To simplify the equation, we can make a substitution. Let $$y = x^2$$. Since $$x^4 = (x^2)^2 = y^2$$, we can substitute y into the original equation.

$$x^{4}-3 x^{2}-2=0$$

Becomes:

$$y^2 - 3y - 2 = 0$$

**step3 Solve the quadratic equation for y**

Now we have a standard quadratic equation in terms of y. We can solve it using the quadratic formula, which is $$y = \frac{-b \pm \sqrt{b^2 - 4ac}}{2a}$$. For our equation $$y^2 - 3y - 2 = 0$$, we have $$a = 1$$, $$b = -3$$, and $$c = -2$$.

$$y = \frac{-(-3) \pm \sqrt{(-3)^2 - 4(1)(-2)}}{2(1)}$$

$$y = \frac{3 \pm \sqrt{9 + 8}}{2}$$

$$y = \frac{3 \pm \sqrt{17}}{2}$$

**step4 Determine valid values for y**

We have two possible values for y: $$y_1 = \frac{3 + \sqrt{17}}{2}$$ and $$y_2 = \frac{3 - \sqrt{17}}{2}$$. Recall that we defined $$y = x^2$$. For x to be a real number, $$x^2$$ must be non-negative ($$x^2 \ge 0$$). Therefore, y must be non-negative.

For $$y_1 = \frac{3 + \sqrt{17}}{2}$$: Since $$\sqrt{17}$$ is a positive number (approximately 4.12), $$3 + \sqrt{17}$$ is positive, making $$y_1$$ positive.

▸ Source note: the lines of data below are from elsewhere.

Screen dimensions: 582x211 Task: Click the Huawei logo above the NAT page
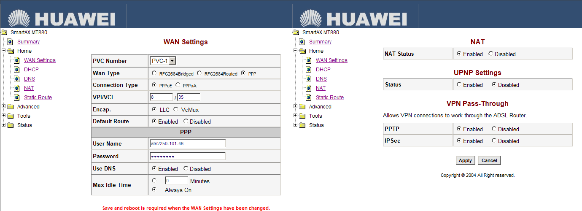353,18
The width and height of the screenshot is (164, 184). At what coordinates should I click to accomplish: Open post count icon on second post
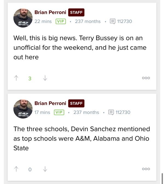point(111,112)
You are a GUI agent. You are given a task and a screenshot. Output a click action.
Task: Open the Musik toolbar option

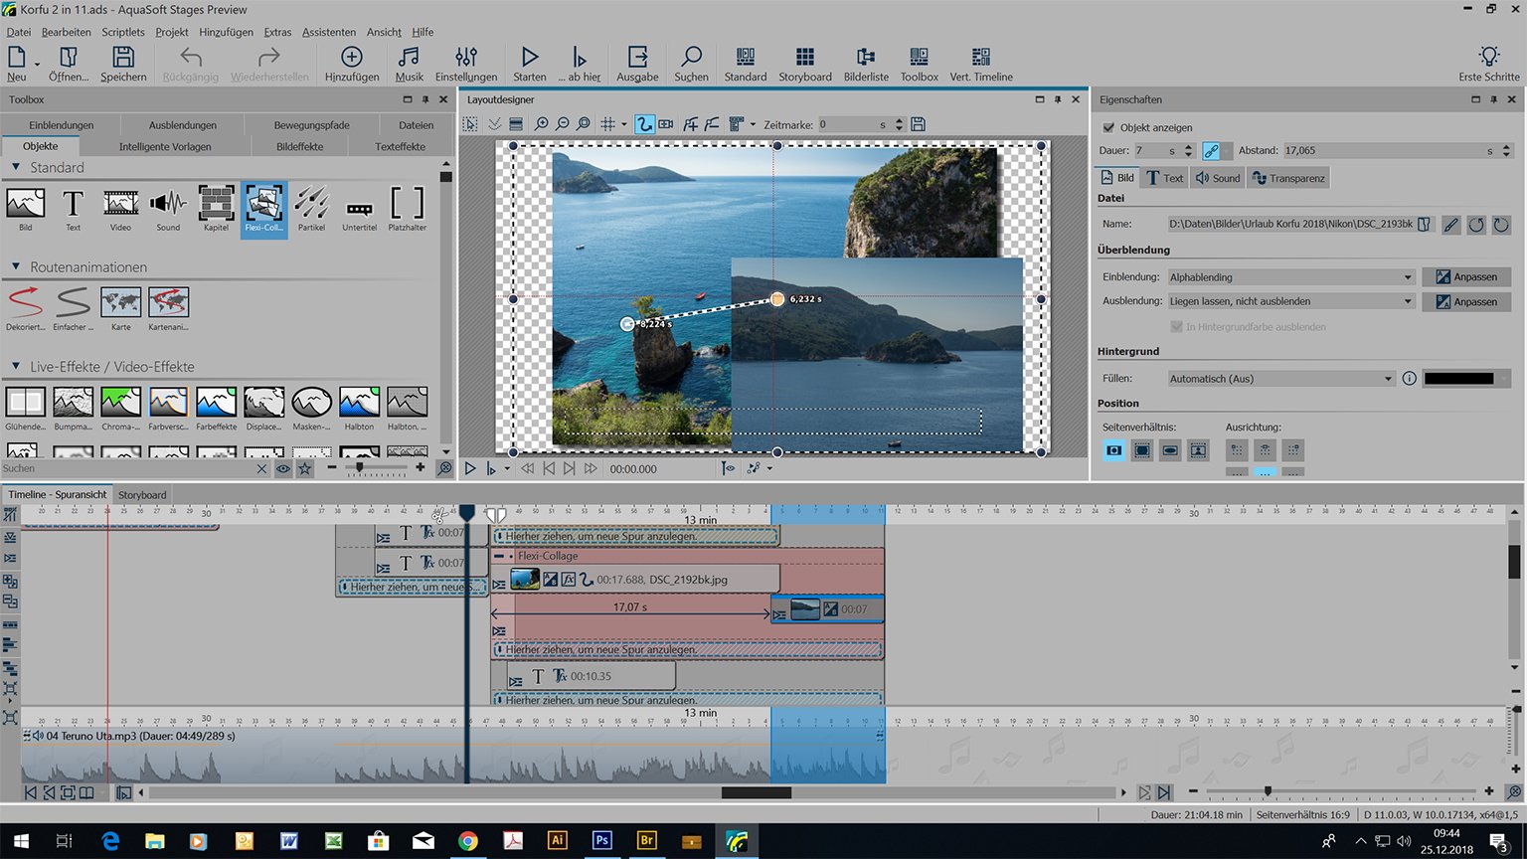pyautogui.click(x=409, y=64)
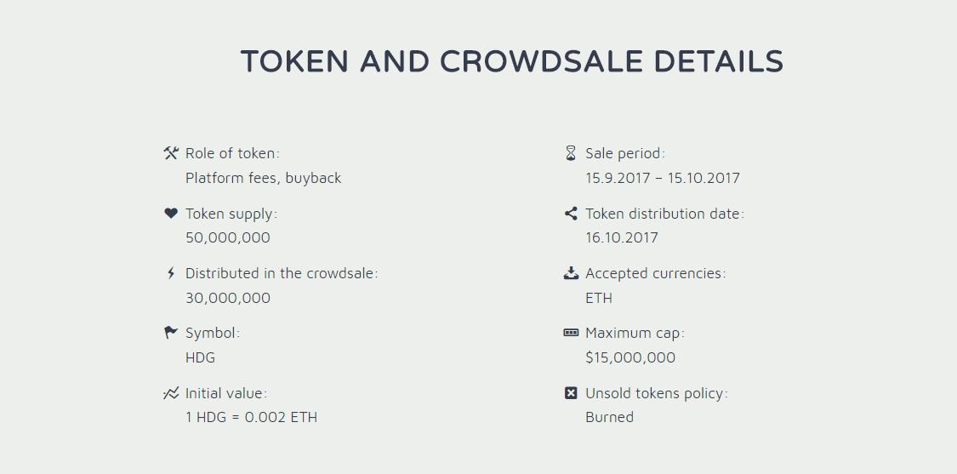This screenshot has height=474, width=957.
Task: Click the chart line icon by Initial value
Action: point(171,393)
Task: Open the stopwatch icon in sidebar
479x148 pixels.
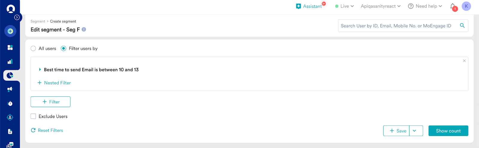Action: coord(10,104)
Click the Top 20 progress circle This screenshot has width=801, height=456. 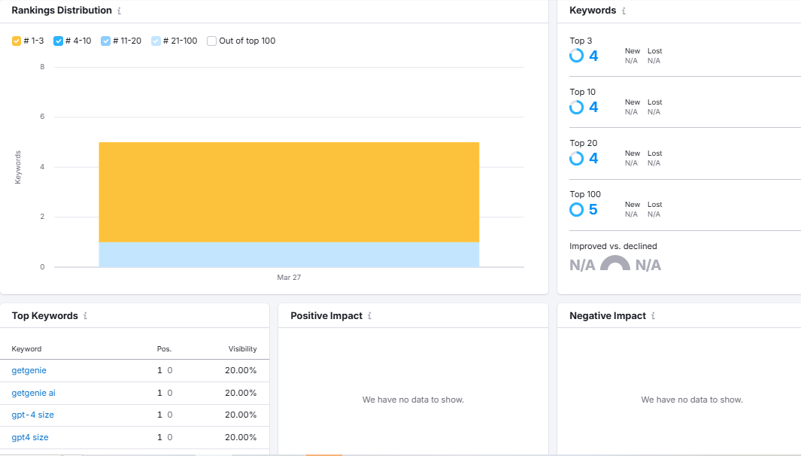[x=576, y=157]
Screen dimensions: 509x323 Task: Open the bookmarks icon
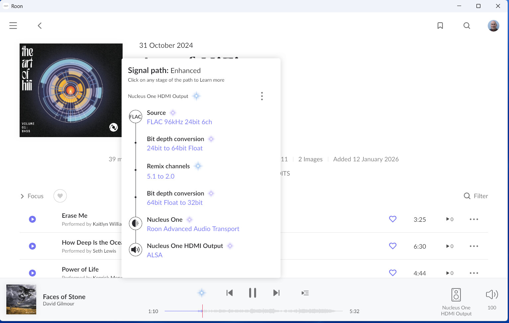440,26
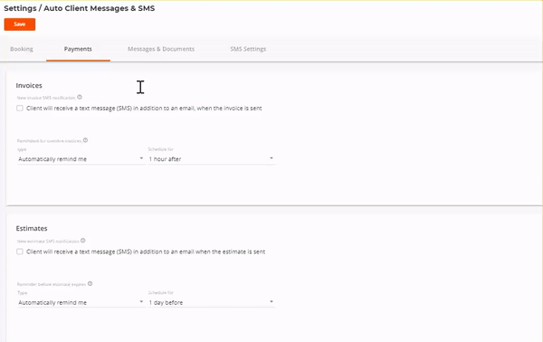This screenshot has height=342, width=543.
Task: Click the help icon beside New invoice SMS notification
Action: click(x=80, y=98)
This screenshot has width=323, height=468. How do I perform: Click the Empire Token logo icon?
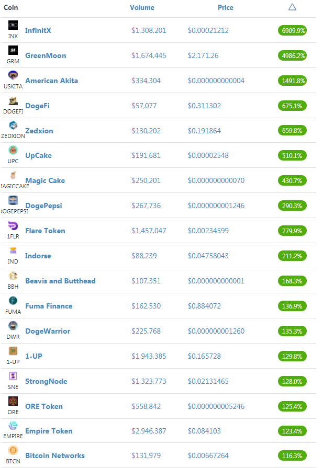pos(13,426)
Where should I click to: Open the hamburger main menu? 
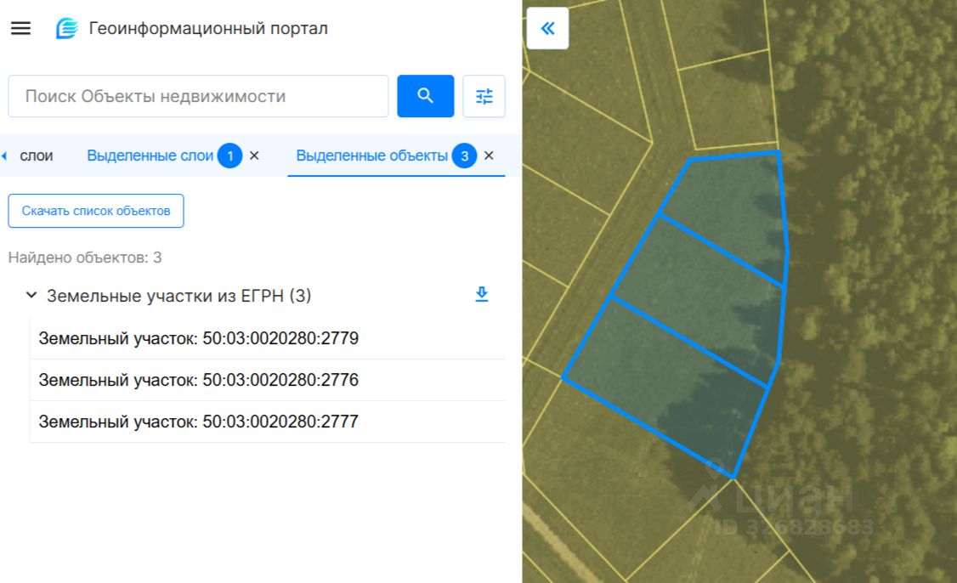20,28
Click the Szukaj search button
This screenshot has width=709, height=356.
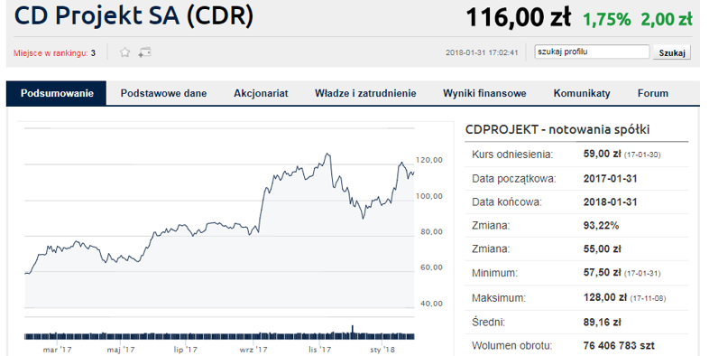671,52
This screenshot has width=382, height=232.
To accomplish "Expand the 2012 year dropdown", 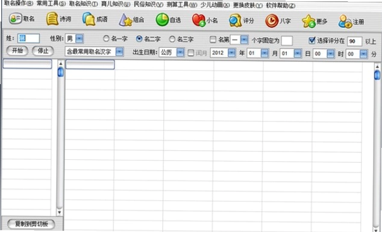I will 232,53.
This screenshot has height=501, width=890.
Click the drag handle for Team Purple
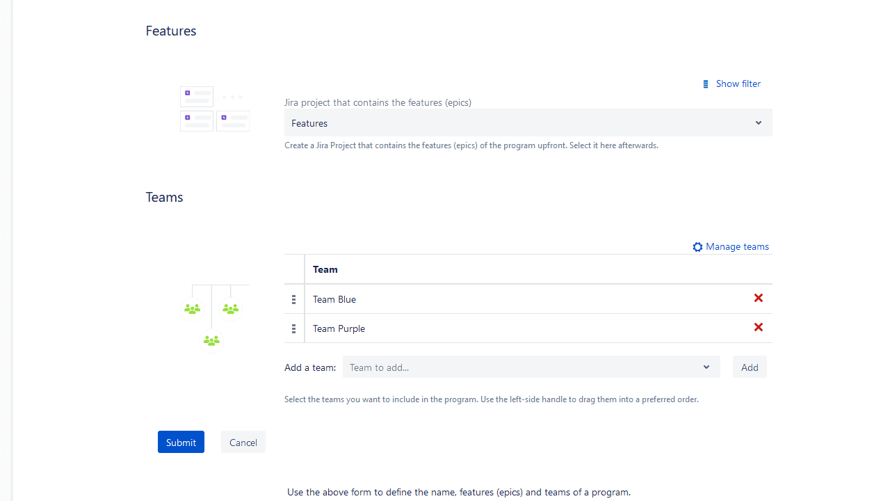pos(293,328)
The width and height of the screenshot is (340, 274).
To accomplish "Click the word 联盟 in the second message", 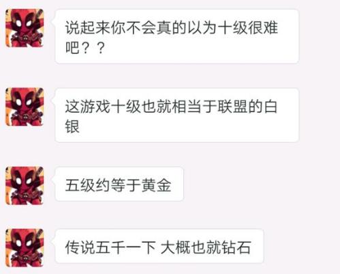I will click(232, 107).
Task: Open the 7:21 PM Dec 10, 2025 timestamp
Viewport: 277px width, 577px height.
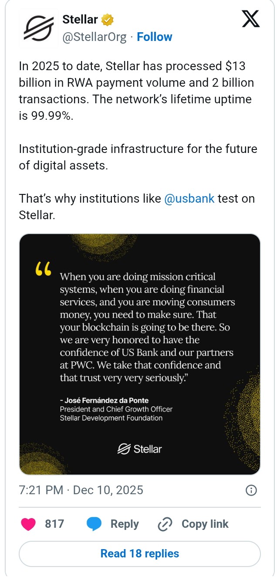Action: (x=81, y=490)
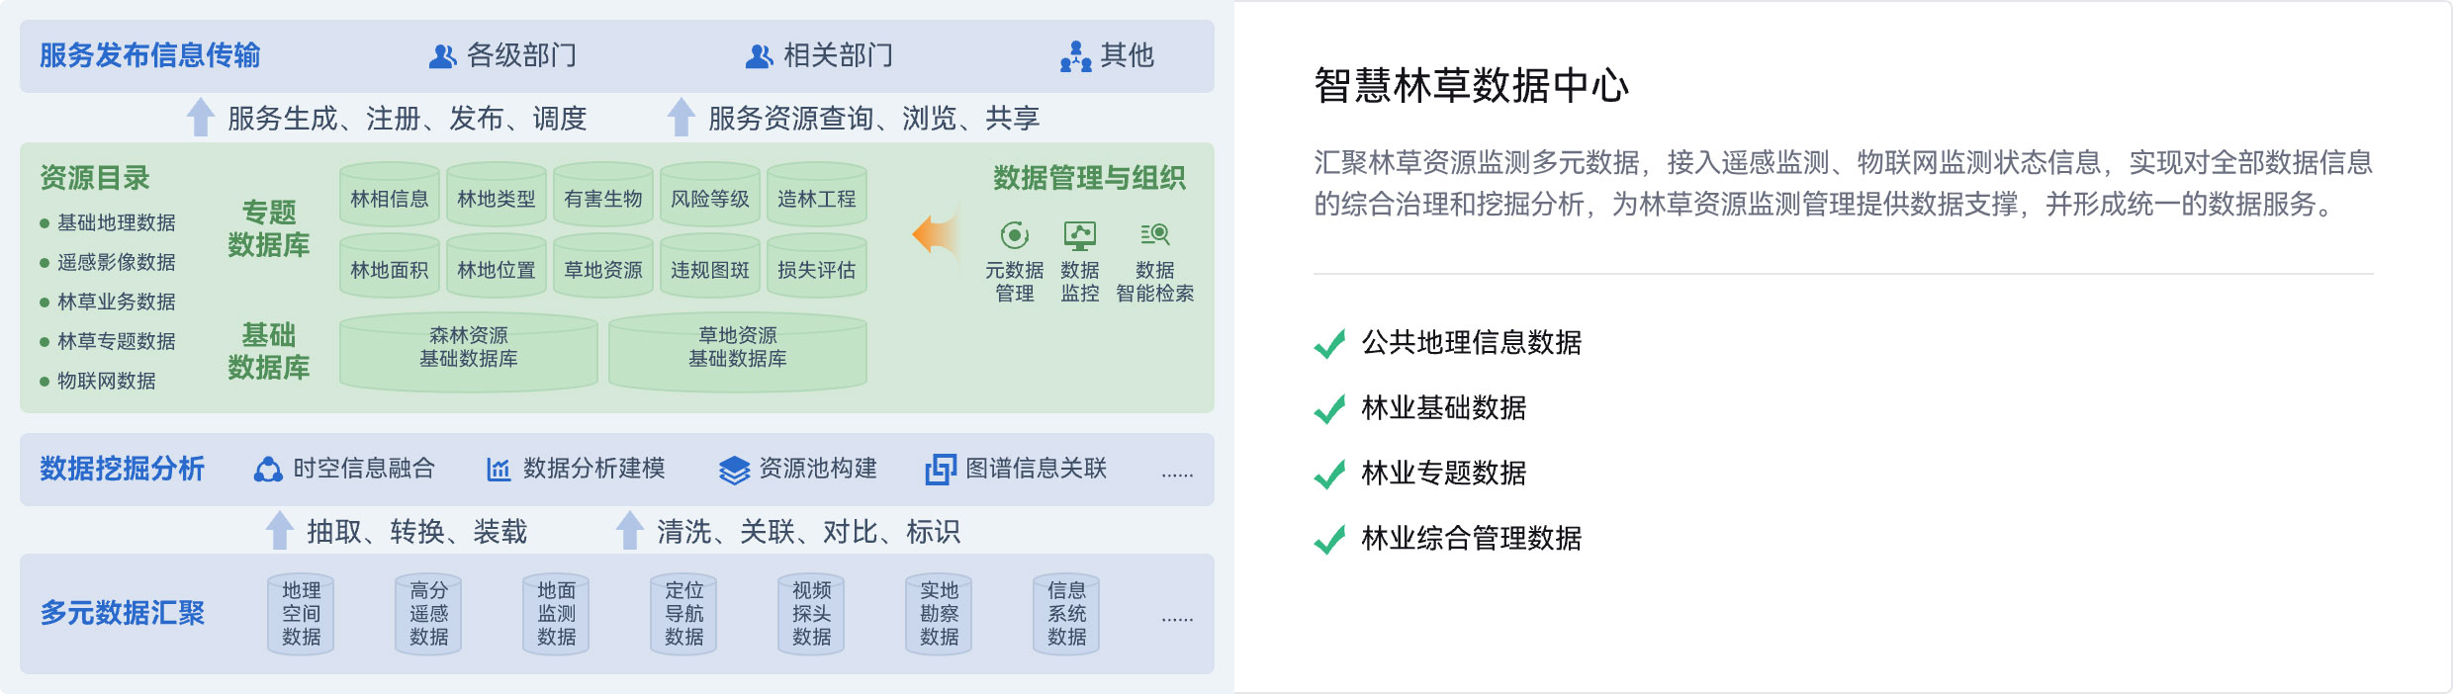Click the up arrow before 清洗、关联

point(630,530)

For $$y_2 = \frac{3 - \sqrt{17}}{2}$$: Since $$\sqrt{17} \approx 4.12$$ is greater than 3, $$3 - \sqrt{17}$$ is a negative number. Thus, $$y_2$$ is negative. This means $$x^2$$ would be negative, which is not possible for real x.

Therefore, we only consider the positive value of y:

$$y = \frac{3 + \sqrt{17}}{2}$$

**step5 Solve for x**

Now substitute the valid value of y back into $$y = x^2$$ to find the real solutions for x. To find x, we take the square root of y, remembering that there will be both a positive and a negative root.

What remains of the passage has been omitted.